This thesis examines the effects of black carbon (BC) and other aerosols on the regional climate, focusing on their climate-relevant optical properties and implications for radiative effects. We focus on South Asia, home to one-third of the worldwide population. The abrupt societal changes during the COVID-19 pandemic led to an unprecedented reduction in anthropogenic emissions and provided a unique opportunity to study the impact of aerosol demasking on global warming. The thesis revolves around insights obtained from three atmospheric receptor observatories intercepting the outflow from South Asia, complemented by remote sensing data and aerosol modeling. These are:  Bangladesh Climate Observatory at Bhola (BCOB), positioned at the exit of the highly polluted Indo-Gangetic Plain (IGP), Maldives Climate Observatory at Hanimaadhoo (MCOH) in the Northern Indian Ocean, and Maldives Climate Observatory at Gan (MCOG) near the equator in the Indian Ocean. These observatories hence facilitate the measurements of aerosol properties from source regions to distant receptor environments and provide a comprehensive framework for assessing BC's regional climate impacts.

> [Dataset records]
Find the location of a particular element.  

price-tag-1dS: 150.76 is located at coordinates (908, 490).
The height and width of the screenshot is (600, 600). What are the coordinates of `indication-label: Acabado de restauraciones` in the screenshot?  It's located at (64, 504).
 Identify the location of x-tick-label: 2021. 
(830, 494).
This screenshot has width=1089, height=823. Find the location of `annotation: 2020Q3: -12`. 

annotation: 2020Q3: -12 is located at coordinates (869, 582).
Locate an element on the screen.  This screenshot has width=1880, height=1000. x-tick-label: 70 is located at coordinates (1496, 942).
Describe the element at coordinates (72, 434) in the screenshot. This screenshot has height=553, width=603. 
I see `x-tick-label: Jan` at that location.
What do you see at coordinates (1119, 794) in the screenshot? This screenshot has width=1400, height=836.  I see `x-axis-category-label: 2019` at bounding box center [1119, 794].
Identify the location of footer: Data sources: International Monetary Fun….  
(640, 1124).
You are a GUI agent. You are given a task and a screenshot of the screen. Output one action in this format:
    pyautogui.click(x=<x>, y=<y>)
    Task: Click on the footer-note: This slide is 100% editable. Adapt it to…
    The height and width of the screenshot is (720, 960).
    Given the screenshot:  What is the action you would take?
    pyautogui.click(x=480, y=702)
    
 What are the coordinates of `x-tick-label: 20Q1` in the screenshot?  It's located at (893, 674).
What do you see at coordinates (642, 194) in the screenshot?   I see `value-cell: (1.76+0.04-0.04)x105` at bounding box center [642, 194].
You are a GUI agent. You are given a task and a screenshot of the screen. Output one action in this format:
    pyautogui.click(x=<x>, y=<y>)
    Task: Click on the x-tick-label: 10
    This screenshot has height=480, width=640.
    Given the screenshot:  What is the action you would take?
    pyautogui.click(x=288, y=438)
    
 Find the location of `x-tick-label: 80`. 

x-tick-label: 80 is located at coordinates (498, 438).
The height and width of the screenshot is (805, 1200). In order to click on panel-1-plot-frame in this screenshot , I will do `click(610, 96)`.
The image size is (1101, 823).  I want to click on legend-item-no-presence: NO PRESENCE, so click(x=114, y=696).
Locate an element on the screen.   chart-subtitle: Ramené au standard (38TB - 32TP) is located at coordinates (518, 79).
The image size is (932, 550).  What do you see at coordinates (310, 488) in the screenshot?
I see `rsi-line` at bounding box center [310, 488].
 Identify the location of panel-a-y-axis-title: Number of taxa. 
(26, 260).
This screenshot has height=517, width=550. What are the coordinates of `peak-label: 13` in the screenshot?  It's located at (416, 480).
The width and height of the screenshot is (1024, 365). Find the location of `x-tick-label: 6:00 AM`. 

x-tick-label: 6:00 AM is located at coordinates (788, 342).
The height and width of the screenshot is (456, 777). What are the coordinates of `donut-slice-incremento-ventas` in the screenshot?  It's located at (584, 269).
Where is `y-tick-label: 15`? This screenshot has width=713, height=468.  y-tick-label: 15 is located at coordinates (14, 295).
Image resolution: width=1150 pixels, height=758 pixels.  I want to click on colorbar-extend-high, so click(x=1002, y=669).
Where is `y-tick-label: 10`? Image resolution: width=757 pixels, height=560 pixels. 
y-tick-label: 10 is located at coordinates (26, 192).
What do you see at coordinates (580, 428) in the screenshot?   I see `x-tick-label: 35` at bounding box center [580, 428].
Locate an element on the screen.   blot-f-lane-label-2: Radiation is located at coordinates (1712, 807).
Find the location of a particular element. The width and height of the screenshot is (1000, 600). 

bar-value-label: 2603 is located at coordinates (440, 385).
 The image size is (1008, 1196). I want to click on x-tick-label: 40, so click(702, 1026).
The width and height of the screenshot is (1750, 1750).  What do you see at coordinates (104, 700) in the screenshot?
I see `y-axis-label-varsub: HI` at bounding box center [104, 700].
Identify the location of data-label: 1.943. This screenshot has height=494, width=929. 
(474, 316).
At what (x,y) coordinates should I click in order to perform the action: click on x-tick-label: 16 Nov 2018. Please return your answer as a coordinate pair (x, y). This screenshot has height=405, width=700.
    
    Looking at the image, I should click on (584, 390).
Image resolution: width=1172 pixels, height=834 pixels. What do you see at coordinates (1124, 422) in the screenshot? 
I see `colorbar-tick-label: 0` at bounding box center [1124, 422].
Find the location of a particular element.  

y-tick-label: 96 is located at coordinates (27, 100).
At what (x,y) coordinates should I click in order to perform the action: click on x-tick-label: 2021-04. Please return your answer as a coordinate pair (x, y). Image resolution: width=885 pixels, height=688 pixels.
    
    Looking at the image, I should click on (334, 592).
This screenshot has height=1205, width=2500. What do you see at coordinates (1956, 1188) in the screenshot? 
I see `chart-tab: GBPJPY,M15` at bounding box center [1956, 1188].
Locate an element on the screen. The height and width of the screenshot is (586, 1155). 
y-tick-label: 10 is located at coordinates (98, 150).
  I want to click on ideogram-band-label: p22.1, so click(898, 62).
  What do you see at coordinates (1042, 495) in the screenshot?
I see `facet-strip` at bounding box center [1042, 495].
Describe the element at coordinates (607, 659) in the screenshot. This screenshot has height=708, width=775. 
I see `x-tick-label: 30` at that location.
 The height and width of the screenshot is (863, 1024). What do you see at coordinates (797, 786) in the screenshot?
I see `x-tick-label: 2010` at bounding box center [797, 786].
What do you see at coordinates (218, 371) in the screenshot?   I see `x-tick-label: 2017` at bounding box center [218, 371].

> [ASSIGNMENT A] Where is the Maldives Climate Observatory at Gan located, according to the thesis abstract?
> [ASSIGNMENT B] Decide whether each statement agrees with the thesis abstract, answering yes or no and quoting the deciding words: (i) The thesis focuses on South Asia. (ii) The Bangladesh Climate Observatory at Bhola is in the Northern Indian Ocean. (iii) The COVID-19 pandemic brought an increase in anthropogenic emissions.

> [REPLY A] Near the equator in the Indian Ocean.

> [REPLY B]
(i) Yes: "We focus on South Asia"
(ii) No: "positioned at the exit of the highly polluted Indo-Gangetic Plain (IGP)"
(iii) No: "led to an unprecedented reduction in anthropogenic emissions"